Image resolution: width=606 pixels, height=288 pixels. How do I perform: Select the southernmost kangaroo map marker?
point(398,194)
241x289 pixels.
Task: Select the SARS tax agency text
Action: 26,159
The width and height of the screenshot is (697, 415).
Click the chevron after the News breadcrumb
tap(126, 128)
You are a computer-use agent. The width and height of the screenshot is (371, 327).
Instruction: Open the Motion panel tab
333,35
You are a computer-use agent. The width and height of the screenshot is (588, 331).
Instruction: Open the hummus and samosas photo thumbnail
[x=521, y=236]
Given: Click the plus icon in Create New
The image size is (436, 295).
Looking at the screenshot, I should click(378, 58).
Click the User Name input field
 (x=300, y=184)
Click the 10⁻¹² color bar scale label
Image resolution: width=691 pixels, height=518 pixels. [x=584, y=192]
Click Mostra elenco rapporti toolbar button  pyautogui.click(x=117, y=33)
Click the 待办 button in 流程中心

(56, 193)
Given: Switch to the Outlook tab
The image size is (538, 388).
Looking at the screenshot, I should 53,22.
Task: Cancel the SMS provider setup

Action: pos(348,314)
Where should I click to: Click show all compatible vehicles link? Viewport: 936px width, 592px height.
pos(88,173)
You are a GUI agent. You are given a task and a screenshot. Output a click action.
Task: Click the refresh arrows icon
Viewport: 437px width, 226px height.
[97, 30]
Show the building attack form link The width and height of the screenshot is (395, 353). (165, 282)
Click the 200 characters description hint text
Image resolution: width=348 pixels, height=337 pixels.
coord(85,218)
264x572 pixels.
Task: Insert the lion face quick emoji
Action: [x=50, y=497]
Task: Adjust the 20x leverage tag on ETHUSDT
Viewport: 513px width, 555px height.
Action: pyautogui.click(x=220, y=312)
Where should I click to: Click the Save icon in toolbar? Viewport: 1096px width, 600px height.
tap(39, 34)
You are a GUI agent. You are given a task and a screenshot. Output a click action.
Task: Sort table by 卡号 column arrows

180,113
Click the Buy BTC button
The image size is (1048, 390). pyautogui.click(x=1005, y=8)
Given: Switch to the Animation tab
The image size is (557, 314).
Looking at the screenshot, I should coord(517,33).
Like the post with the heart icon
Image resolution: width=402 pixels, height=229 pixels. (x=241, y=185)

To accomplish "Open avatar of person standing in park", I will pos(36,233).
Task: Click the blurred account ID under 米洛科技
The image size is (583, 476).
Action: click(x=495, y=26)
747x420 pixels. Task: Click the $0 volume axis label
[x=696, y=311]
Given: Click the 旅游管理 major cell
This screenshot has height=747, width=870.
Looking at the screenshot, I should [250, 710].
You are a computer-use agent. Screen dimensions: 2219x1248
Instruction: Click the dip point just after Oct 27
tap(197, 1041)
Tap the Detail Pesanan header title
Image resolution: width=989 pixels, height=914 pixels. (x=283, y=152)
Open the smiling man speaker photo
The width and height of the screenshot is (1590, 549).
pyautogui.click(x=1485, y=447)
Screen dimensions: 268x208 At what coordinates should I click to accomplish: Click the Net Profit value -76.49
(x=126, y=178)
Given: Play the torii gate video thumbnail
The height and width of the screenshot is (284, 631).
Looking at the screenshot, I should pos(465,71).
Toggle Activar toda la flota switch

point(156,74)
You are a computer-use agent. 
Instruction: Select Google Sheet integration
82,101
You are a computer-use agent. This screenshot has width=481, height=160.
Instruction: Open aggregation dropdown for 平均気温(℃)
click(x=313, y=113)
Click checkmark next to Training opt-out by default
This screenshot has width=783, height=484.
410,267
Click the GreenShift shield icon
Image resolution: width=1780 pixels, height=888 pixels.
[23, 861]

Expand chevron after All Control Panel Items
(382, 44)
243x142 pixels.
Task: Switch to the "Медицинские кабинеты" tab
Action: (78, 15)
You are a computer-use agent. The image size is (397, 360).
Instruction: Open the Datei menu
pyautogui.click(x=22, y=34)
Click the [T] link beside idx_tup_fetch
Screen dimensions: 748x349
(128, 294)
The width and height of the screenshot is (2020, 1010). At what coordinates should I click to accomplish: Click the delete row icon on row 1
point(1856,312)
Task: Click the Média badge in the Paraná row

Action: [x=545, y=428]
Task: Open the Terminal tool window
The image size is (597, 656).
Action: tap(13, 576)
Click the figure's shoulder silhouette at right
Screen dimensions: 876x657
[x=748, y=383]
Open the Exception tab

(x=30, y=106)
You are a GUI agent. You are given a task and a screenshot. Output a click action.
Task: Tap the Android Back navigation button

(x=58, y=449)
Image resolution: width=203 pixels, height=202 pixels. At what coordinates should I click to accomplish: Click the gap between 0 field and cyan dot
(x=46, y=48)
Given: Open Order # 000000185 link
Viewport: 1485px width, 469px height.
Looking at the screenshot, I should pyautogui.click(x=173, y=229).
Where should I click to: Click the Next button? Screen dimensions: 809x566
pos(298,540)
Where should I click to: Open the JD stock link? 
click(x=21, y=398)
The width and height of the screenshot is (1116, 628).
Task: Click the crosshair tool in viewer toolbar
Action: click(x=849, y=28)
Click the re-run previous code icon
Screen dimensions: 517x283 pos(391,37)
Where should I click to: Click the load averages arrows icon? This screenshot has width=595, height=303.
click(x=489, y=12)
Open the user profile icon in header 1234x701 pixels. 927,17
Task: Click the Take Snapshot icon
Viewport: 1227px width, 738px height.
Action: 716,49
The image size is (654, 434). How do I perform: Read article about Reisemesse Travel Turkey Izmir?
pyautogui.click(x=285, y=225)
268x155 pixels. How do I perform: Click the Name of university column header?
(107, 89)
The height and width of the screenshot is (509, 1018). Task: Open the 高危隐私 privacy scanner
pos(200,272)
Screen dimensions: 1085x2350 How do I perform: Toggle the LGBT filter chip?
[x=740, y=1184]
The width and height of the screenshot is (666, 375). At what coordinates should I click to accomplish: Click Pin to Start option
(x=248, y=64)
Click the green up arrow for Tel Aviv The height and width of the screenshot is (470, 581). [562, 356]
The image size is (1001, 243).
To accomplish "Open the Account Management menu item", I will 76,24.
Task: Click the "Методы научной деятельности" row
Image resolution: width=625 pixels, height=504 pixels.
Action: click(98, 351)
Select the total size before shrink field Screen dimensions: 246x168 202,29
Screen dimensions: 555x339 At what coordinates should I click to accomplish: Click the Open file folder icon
*****
Exercise =
When a line above includes the word "will", please list that line.

Task output =
To accomplish "Open avatar of person standing in park", I will pos(36,233).
To accomplish "Open the Account Management menu item", I will 76,24.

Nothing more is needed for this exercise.